11 En er geschiedde een stem uit de hemelen: Gij zijt Mijn geliefde Zoon, in Denwelken Ik Mijn welbehagen heb!
A voice from heaven said, “You are my son, the one I love. I am very pleased with you.”
12 En terstond dreef Hem de Geest uit in de woestijn.
Right after this the Spirit sent him away into the desert
13 En Hij was aldaar in de woestijn veertig dagen, verzocht van den satan; en was bij de wilde gedierten; en de engelen dienden Hem.
where he was tempted by Satan for forty days. He was with the wild animals, and angels took care of him.
14 En nadat Johannes overgeleverd was, kwam Jezus in Galilea, predikende het Evangelie van het Koninkrijk Gods.
Later, after John was arrested, Jesus went to Galilee, announcing God's good news.
15 En zeggende: De tijd is vervuld, en het Koninkrijk Gods nabij gekomen; bekeert u, en gelooft het Evangelie.
“The time predicted has come,” he said. “God's kingdom has arrived! Repent and believe in the good news.”
16 En wandelende bij de Galilese zee, zag Hij Simon en Andreas, zijn broeder, werpende het net in de zee (want zij waren vissers);
As he was walking beside the Sea of Galilee, Jesus saw Simon and his brother Andrew throwing a net into the water, for they made their living by fishing.
17 En Jezus zeide tot hen: Volgt Mij na, en Ik zal maken, dat gij vissers der mensen zult worden.
“Come and follow me,” he told them, “and I will have you fishing for people.”
18 En zij, terstond hun netten verlatende, zijn Hem gevolgd.
They left their nets at once and followed him.
19 En van daar een weinig voortgegaan zijnde, zag Hij Jakobus, den zoon van Zebedeus, en Johannes, zijn broeder, en dezelven in het schip hun netten vermakende.
He went a little farther and saw James and his brother John, the sons of Zebedee.
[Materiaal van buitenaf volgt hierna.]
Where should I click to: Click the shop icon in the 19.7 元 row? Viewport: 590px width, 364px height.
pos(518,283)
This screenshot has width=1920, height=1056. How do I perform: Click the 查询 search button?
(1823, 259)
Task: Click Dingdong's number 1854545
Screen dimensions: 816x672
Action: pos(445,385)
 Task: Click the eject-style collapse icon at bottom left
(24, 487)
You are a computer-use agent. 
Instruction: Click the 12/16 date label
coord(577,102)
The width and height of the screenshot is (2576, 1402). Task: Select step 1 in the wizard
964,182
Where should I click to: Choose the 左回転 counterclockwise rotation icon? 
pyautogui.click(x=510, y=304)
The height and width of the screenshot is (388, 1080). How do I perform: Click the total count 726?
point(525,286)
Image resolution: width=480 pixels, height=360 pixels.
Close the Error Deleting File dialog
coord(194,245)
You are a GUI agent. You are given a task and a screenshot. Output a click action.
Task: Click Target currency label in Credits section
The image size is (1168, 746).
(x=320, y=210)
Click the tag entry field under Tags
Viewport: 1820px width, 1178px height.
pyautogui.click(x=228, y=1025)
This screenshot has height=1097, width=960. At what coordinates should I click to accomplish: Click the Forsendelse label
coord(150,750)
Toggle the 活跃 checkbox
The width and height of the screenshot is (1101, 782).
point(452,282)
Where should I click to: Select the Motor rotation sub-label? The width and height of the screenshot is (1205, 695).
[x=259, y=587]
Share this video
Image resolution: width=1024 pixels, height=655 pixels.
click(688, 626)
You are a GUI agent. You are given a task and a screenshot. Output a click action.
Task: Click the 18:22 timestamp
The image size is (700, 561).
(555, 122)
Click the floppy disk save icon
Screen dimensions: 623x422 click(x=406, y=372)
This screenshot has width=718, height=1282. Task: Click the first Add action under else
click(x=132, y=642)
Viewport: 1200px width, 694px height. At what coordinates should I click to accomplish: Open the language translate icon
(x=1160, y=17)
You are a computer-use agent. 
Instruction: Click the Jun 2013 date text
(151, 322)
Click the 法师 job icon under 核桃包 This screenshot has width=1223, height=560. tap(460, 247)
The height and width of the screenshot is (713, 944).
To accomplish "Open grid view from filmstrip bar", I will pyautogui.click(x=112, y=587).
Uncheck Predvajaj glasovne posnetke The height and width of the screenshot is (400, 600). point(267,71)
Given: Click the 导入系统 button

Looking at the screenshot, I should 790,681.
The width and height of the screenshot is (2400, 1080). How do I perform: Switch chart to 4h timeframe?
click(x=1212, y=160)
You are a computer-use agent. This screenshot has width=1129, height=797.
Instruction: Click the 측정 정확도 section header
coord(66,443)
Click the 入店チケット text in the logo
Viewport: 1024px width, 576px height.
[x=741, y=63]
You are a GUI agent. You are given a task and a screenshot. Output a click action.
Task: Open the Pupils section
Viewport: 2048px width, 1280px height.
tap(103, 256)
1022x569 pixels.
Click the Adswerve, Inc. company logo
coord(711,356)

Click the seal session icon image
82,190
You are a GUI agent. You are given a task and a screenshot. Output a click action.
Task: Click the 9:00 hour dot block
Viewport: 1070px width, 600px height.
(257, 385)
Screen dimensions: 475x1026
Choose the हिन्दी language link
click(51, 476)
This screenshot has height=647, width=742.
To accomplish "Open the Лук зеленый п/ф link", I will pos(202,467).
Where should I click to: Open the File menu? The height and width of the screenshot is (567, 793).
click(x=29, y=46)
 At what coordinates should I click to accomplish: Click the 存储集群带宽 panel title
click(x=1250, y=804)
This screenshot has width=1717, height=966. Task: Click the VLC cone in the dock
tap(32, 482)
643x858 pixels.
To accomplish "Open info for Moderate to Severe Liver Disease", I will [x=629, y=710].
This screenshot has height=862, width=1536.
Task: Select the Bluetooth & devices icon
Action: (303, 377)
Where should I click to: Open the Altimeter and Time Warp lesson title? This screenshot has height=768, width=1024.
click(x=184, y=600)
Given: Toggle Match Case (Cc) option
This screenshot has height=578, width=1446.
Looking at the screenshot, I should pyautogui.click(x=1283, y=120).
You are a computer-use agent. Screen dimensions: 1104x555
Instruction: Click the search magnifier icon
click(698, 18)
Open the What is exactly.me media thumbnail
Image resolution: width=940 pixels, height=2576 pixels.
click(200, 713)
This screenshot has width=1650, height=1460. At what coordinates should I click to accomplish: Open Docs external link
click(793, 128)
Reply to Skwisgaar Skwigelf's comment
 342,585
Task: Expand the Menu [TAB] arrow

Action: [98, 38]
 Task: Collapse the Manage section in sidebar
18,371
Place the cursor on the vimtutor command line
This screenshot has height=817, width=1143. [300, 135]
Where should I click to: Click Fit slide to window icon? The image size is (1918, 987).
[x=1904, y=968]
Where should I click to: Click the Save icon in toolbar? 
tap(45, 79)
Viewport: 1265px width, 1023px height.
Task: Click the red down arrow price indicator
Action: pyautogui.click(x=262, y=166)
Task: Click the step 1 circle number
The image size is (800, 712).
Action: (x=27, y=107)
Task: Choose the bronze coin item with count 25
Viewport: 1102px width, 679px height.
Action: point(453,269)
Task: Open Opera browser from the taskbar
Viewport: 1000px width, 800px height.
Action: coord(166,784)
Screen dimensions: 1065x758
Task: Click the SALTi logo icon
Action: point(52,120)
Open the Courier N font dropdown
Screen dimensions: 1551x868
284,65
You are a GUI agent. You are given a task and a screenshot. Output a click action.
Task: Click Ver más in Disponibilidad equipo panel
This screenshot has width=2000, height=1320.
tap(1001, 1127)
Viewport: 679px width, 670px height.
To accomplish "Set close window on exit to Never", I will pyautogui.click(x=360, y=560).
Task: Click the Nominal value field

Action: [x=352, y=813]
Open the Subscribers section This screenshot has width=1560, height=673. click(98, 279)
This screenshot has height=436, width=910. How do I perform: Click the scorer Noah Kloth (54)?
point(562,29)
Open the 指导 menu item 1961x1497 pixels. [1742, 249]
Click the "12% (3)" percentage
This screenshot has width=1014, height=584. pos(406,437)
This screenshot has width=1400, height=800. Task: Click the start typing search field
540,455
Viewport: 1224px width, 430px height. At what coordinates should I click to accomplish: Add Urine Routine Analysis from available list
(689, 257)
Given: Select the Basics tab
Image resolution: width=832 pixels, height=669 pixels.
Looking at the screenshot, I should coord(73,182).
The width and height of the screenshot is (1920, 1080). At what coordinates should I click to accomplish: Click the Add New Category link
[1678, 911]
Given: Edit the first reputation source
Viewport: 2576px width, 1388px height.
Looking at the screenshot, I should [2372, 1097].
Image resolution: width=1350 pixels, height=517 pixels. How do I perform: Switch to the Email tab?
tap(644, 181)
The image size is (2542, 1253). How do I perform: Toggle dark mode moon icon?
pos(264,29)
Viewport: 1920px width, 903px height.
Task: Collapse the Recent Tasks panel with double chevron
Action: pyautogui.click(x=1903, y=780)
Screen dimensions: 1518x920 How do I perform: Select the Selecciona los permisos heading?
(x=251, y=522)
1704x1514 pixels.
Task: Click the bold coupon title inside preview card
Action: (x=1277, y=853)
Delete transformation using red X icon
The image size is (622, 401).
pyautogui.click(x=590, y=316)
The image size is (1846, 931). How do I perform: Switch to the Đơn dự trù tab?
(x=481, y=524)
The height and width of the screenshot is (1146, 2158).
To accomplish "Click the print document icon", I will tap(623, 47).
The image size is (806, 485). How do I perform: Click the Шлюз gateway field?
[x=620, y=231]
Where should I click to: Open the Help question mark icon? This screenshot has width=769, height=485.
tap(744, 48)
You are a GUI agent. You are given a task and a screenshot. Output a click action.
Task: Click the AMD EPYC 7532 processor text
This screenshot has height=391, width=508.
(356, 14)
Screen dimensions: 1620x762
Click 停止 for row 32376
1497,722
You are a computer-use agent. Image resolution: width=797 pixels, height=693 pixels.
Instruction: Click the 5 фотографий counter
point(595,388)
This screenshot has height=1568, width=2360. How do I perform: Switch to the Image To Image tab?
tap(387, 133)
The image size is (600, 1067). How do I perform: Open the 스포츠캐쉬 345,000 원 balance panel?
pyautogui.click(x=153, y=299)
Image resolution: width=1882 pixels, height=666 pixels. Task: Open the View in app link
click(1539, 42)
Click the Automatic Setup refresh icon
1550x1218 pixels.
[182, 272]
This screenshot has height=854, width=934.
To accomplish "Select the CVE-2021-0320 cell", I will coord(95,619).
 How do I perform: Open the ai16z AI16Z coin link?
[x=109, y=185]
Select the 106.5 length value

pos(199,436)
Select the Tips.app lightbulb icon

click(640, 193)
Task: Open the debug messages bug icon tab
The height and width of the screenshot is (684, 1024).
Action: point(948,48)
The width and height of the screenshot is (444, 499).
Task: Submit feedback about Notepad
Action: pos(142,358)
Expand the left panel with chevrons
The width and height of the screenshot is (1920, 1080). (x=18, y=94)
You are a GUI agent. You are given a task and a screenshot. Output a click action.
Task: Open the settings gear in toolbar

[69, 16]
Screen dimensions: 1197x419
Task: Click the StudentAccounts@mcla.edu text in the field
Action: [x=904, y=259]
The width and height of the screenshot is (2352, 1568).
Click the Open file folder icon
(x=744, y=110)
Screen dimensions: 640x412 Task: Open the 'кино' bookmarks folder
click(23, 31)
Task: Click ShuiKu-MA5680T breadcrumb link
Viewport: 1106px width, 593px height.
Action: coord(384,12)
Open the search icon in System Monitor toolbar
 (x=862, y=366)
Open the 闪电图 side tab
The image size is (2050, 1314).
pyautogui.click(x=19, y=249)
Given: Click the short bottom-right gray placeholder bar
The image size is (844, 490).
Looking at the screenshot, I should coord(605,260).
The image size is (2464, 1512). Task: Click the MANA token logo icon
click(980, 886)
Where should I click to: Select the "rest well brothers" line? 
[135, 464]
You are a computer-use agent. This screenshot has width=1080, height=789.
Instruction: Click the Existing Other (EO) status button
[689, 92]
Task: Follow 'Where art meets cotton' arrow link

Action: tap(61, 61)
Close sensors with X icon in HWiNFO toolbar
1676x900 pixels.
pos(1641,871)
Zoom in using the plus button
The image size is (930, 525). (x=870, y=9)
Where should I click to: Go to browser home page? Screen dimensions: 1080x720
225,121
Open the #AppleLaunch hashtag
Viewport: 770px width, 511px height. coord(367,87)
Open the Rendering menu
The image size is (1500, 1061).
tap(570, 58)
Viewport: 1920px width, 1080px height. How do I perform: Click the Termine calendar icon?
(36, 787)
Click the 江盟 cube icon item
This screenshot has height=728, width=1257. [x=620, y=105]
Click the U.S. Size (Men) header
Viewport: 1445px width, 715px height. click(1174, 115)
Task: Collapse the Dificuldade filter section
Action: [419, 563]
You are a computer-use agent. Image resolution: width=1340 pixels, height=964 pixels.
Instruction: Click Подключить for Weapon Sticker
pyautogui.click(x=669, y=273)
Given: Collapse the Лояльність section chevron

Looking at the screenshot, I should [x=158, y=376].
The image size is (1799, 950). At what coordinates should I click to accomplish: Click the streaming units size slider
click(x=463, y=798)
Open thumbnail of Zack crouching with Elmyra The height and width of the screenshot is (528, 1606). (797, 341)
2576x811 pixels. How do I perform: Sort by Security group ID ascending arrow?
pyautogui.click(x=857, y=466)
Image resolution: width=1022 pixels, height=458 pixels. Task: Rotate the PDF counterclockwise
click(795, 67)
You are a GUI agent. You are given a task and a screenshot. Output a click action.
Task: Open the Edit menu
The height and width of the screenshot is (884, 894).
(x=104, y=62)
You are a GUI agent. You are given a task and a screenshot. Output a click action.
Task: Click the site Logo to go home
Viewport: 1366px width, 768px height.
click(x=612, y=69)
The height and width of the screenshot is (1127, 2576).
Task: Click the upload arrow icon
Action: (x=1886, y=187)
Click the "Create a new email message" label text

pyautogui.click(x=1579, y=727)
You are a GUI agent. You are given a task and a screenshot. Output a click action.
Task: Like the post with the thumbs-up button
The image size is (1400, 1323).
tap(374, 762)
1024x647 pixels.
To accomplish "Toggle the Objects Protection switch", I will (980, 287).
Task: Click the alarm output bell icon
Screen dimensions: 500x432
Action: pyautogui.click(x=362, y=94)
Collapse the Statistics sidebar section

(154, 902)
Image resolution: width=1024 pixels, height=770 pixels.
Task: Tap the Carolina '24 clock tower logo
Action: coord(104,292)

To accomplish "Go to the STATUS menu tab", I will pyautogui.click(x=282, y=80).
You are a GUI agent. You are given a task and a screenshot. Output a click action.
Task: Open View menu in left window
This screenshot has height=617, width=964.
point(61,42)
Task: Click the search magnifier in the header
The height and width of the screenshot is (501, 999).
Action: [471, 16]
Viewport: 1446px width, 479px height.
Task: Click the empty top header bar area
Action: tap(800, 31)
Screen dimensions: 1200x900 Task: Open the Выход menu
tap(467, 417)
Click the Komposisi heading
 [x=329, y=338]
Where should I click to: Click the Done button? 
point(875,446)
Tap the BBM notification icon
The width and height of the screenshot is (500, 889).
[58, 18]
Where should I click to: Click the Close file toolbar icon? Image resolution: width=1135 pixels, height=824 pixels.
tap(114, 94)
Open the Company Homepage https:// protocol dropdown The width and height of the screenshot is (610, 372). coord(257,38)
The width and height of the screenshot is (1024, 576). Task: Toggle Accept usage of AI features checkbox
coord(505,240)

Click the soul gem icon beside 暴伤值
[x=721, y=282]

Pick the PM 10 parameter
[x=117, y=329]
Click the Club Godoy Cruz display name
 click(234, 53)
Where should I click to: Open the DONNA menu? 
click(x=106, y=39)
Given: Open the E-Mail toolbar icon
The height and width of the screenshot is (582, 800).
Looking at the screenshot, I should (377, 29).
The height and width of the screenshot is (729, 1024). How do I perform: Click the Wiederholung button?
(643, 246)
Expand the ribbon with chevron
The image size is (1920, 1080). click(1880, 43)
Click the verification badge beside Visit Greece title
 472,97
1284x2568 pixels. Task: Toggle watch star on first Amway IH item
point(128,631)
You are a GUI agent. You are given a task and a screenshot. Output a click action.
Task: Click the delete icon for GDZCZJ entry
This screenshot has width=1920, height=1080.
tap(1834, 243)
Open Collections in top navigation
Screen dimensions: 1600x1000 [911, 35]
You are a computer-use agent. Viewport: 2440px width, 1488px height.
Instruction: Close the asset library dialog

They were in a boat mending their nets.
20 En terstond riep Hij hen; en zij, latende hun vader Zebedeus in het schip, met de huurlingen, zijn Hem nagevolgd.
Immediately he called them to follow him, and they left their father Zebedee in the boat with the hired workers, and followed Jesus.
21 En zij kwamen binnen Kapernaum; en terstond op den sabbatdag in de synagoge gegaan zijnde, leerde Hij.
They left for Capernaum, and on the Sabbath Jesus went into the synagogue and taught there.
22 En zij versloegen zich over Zijn leer; want Hij leerde hen, als machthebbende, en niet als de Schriftgeleerden.
The people were amazed at his teaching, for he spoke with authority, unlike the religious teachers.
23 En er was in hun synagoge een mens, met een onreinen geest, en hij riep uit,
Suddenly, right there in the synagogue, a man with an evil spirit started shouting out,
24 Zeggende: Laat af, wat hebben wij met U te doen, Gij Jezus Nazarener, zijt Gij gekomen om ons te verderven? Ik ken U, wie Gij zijt, namelijk de Heilige Gods.
“Jesus of Nazareth, why are you bothering us? Have you come to destroy us? I know who you are! You're God's Holy One!”
25 En Jezus bestrafte hem, zeggende: Zwijg stil, en ga uit van hem.
Jesus interrupted the evil spirit, telling him, “Be quiet! Come out of him.”
26 En de onreine geest, hem scheurende, en roepende met een grote stem, ging uit van hem.
The evil spirit screamed, threw the man into convulsions, and came out of him.
27 En zij werden allen verbaasd, zodat zij onder elkander vraagden, zeggende: Wat is dit? Wat nieuwe leer is deze, dat Hij met macht ook den onreinen geesten gebiedt, en zij Hem gehoorzaam zijn!
Everyone was amazed at what happened. “What is this?” they asked each other. “What is this new teaching that has such authority? Even evil spirits do what he tells them!”
28 En Zijn gerucht ging terstond uit, in het gehele omliggende land van Galilea.
News about him spread quickly throughout the whole region of Galilee.
29 En van stonde aan uit de synagoge gegaan zijnde, kwamen zij in het huis van Simon en Andreas, met Jakobus en Johannes.
Then they left the synagogue and went to the home of Simon and Andrew, along with James and John.
30 En Simons vrouws moeder lag met de koorts; en terstond zeiden zij Hem van haar.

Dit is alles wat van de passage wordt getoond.